Human contamination of groundwater includes agricultural chemicals (nitrate fertilizers and pesticides that leach through soil into aquifers), industrial solvents and heavy metals (which can migrate through the subsurface for decades), leaking underground storage tanks (a common source of petroleum contamination), landfill leachate, and septic system effluent. Because groundwater moves slowly, contaminant plumes can persist for years or decades, and cleanup is extremely difficult and expensive. Once an aquifer is contaminated, it may remain unusable for generations. Prevention through proper waste management, monitoring, and land use planning is far more effective than remediation after contamination has occurred.
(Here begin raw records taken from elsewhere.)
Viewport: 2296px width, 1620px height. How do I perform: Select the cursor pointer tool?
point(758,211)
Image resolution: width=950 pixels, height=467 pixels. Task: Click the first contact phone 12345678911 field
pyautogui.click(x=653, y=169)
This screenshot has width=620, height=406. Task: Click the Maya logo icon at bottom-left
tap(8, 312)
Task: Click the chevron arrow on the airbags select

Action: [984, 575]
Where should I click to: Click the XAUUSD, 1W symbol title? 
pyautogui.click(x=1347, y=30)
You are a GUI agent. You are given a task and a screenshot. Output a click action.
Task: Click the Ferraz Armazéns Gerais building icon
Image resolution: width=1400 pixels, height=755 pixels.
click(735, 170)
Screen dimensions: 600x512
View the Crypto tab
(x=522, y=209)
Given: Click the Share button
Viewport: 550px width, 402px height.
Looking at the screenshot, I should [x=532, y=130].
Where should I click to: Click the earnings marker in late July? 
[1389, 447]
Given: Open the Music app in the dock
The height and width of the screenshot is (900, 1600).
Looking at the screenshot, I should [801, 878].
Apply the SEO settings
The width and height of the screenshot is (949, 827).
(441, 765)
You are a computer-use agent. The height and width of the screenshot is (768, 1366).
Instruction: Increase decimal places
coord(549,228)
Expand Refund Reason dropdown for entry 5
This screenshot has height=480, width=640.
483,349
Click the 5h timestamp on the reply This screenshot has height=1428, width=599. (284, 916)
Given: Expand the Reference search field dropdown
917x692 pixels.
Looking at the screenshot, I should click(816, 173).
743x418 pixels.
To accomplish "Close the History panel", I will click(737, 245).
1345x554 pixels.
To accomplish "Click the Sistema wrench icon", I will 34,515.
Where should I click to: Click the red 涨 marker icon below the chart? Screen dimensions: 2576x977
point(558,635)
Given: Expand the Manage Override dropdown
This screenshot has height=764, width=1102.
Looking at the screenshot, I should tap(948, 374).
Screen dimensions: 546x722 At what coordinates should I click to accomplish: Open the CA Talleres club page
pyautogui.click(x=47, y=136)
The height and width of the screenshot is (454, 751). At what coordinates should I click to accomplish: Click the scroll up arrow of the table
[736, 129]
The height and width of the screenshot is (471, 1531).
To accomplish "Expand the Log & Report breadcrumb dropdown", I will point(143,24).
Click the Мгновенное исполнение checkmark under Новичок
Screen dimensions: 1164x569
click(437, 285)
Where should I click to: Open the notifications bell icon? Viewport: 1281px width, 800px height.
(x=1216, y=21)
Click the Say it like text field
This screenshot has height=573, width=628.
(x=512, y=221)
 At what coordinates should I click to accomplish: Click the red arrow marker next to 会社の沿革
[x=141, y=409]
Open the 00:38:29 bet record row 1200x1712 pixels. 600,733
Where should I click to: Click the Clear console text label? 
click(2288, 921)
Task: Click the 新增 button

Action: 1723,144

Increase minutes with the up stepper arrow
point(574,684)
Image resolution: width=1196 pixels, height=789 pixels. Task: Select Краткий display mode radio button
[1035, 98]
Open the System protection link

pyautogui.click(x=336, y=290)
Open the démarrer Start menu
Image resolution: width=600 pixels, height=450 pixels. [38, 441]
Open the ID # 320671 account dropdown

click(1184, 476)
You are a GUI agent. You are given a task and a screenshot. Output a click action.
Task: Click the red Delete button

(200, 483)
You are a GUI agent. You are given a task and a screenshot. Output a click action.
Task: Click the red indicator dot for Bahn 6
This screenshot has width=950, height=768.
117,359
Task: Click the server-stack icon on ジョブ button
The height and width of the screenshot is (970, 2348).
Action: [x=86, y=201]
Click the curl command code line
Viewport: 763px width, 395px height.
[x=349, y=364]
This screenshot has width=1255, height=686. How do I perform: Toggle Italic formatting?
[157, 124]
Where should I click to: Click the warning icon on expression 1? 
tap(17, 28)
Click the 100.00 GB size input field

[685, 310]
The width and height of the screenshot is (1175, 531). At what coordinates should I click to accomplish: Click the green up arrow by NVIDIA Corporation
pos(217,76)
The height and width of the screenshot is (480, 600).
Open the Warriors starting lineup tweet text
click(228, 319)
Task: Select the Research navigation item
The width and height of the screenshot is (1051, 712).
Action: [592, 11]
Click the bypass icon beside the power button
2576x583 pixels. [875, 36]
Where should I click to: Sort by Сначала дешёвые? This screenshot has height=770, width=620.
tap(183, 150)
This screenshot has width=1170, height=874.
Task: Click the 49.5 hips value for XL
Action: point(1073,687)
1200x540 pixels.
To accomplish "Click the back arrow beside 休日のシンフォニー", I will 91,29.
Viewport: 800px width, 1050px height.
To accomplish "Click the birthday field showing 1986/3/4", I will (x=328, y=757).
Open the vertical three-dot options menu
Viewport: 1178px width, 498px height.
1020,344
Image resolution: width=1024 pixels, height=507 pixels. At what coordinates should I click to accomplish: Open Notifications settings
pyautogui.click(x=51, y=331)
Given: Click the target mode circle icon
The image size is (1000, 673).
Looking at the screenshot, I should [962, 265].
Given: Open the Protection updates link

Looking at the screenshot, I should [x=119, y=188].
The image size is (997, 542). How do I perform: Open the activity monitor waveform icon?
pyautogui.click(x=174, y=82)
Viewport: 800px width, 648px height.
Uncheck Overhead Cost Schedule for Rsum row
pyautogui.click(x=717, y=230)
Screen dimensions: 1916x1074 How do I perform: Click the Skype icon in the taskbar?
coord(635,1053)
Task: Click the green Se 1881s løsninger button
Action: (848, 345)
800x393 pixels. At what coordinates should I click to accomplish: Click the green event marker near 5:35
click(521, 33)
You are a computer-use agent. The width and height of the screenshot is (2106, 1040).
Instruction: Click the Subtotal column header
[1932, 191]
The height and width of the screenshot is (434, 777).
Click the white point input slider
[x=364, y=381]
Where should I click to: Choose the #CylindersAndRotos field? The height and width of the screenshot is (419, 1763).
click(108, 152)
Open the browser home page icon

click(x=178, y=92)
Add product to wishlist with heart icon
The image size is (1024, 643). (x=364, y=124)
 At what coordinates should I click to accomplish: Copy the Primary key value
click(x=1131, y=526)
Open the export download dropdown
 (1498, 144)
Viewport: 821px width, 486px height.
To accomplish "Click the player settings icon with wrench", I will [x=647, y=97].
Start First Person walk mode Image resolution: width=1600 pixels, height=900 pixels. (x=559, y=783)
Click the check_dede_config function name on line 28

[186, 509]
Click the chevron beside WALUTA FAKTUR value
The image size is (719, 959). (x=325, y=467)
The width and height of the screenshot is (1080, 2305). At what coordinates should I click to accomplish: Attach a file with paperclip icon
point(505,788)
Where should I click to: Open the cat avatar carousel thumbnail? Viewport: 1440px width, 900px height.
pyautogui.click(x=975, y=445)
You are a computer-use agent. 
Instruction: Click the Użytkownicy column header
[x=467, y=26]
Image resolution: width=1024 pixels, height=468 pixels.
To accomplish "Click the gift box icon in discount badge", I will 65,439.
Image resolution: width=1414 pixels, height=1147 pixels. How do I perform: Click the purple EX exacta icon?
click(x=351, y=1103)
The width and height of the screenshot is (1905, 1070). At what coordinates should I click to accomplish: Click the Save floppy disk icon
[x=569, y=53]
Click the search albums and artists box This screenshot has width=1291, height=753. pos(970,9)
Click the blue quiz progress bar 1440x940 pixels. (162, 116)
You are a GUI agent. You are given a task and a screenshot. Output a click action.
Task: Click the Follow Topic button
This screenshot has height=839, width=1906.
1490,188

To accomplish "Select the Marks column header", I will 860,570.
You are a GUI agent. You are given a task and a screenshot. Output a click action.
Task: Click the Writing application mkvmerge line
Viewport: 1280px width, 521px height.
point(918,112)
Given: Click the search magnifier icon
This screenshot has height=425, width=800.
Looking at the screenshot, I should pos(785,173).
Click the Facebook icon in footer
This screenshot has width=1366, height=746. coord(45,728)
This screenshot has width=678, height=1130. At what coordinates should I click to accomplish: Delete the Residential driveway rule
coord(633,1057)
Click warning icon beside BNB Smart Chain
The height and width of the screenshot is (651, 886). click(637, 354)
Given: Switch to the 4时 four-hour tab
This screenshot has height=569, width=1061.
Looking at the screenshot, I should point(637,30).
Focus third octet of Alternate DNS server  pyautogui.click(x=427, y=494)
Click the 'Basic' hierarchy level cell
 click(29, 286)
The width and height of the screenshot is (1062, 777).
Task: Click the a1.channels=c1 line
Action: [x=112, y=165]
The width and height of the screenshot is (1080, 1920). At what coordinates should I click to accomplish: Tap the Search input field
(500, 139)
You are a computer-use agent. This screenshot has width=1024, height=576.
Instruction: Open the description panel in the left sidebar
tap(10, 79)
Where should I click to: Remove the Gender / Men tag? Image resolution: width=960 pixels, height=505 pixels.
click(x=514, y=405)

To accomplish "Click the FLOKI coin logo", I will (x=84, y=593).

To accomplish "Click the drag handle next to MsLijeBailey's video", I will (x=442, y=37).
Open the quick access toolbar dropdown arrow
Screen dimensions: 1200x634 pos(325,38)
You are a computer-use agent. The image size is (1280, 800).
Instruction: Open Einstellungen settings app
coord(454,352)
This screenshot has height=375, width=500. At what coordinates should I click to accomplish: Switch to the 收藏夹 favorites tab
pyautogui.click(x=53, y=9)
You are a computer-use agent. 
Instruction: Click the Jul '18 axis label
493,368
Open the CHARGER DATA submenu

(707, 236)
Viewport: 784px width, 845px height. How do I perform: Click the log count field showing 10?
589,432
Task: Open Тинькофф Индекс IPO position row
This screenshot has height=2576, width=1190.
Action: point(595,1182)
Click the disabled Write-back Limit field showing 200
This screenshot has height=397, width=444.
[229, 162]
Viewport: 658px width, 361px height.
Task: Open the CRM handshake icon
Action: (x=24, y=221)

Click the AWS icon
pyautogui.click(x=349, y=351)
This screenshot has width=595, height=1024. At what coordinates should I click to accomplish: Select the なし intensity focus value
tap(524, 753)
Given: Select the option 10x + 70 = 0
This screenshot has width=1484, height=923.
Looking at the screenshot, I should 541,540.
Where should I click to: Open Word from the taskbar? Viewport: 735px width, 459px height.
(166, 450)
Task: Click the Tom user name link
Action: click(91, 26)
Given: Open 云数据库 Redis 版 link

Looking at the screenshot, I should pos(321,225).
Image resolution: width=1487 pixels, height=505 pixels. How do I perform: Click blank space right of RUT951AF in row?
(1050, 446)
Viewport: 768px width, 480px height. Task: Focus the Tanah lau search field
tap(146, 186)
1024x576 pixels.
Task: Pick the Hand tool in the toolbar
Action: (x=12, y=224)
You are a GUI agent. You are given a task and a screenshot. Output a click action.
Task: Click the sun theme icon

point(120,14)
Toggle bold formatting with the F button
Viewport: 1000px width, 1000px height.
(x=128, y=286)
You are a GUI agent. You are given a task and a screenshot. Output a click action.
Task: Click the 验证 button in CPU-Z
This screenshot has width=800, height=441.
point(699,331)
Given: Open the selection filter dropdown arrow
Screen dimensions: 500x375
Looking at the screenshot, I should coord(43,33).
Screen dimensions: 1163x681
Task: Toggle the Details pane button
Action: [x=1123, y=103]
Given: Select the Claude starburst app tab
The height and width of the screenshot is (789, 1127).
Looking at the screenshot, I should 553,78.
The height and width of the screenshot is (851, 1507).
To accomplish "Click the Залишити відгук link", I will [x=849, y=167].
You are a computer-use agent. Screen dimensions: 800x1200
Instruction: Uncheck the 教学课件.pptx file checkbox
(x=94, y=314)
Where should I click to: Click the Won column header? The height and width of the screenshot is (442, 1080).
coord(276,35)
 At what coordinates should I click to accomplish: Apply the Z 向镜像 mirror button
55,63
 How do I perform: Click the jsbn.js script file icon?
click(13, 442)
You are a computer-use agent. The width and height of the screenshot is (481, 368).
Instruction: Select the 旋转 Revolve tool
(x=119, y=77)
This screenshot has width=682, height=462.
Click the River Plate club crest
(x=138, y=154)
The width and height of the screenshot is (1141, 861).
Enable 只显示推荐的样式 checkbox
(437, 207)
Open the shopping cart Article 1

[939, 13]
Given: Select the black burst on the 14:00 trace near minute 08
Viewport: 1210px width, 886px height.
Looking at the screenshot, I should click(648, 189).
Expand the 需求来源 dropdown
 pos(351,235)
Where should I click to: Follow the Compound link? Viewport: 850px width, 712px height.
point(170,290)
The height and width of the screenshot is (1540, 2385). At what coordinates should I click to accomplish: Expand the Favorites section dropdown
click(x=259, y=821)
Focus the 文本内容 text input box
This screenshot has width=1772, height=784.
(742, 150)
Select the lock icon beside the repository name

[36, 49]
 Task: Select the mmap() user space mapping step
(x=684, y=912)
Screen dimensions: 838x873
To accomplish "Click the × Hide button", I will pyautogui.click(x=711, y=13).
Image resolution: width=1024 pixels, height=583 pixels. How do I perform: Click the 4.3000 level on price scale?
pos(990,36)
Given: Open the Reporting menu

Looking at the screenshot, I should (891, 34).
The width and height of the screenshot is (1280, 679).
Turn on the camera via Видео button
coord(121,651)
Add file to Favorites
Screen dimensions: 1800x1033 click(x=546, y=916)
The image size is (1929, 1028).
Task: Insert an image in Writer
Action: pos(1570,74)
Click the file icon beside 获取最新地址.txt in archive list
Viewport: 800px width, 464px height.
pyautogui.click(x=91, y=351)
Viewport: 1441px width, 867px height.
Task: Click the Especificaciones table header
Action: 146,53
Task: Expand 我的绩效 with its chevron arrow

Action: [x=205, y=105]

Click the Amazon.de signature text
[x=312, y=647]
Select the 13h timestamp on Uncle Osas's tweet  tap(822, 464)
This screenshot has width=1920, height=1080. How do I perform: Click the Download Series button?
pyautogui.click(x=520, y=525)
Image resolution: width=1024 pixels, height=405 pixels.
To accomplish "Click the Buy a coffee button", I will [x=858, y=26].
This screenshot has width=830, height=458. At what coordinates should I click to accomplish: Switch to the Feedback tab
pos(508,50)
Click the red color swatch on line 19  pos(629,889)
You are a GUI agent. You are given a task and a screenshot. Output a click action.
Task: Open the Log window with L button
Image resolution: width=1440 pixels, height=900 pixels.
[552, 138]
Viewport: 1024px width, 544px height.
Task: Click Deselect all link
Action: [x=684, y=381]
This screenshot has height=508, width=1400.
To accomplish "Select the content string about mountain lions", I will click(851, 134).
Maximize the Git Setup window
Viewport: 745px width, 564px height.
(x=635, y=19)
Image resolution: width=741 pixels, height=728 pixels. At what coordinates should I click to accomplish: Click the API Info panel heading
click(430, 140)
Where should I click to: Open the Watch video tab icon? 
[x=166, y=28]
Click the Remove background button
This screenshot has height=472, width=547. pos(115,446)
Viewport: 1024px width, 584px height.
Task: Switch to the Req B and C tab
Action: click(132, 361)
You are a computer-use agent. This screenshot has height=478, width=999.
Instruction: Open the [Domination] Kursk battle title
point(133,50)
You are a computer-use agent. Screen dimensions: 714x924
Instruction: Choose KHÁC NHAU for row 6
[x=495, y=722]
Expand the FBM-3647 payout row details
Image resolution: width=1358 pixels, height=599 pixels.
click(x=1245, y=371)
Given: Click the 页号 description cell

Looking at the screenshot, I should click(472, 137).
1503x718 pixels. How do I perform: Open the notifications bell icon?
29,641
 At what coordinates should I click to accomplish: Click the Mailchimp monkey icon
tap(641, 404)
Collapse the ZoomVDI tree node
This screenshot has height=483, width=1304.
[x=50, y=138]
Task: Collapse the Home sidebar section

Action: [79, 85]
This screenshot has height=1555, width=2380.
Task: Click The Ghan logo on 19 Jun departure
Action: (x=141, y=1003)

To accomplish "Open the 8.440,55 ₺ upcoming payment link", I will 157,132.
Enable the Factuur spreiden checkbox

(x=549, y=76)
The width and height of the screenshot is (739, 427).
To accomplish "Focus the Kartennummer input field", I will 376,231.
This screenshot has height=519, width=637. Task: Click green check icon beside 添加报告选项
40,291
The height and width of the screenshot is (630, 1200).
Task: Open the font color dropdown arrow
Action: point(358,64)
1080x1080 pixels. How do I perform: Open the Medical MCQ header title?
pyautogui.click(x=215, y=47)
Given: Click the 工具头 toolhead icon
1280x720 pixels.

Land Subsidence and Overextraction

When groundwater is pumped from aquifers faster than it is replenished by natural recharge, water tables decline and the aquifer may compact permanently. In aquifers composed of clay-rich layers, the reduction in water pressure allows the clay to compress, causing the ground surface above to subside (sink). Land subsidence from groundwater overextraction has caused billions of dollars in damage worldwide. The San Joaquin Valley in California has subsided by up to 9 meters in some areas due to decades of agricultural pumping. Mexico City, built on the clay sediments of a former lake bed, continues to subside at rates exceeding 30 centimeters per year in some districts as groundwater is extracted from beneath the city. Jakarta, Bangkok, and many other major cities face similar problems. Subsidence is largely irreversible because compacted clay cannot re-expand to its original volume even if water levels are restored.

Key Takeaway

Groundwater is stored in aquifers and moves slowly through porous and permeable rock in response to hydraulic gradients. It is a critical resource for drinking water and agriculture worldwide, but overextraction and contamination threaten its availability in many regions, making sustainable management an urgent priority.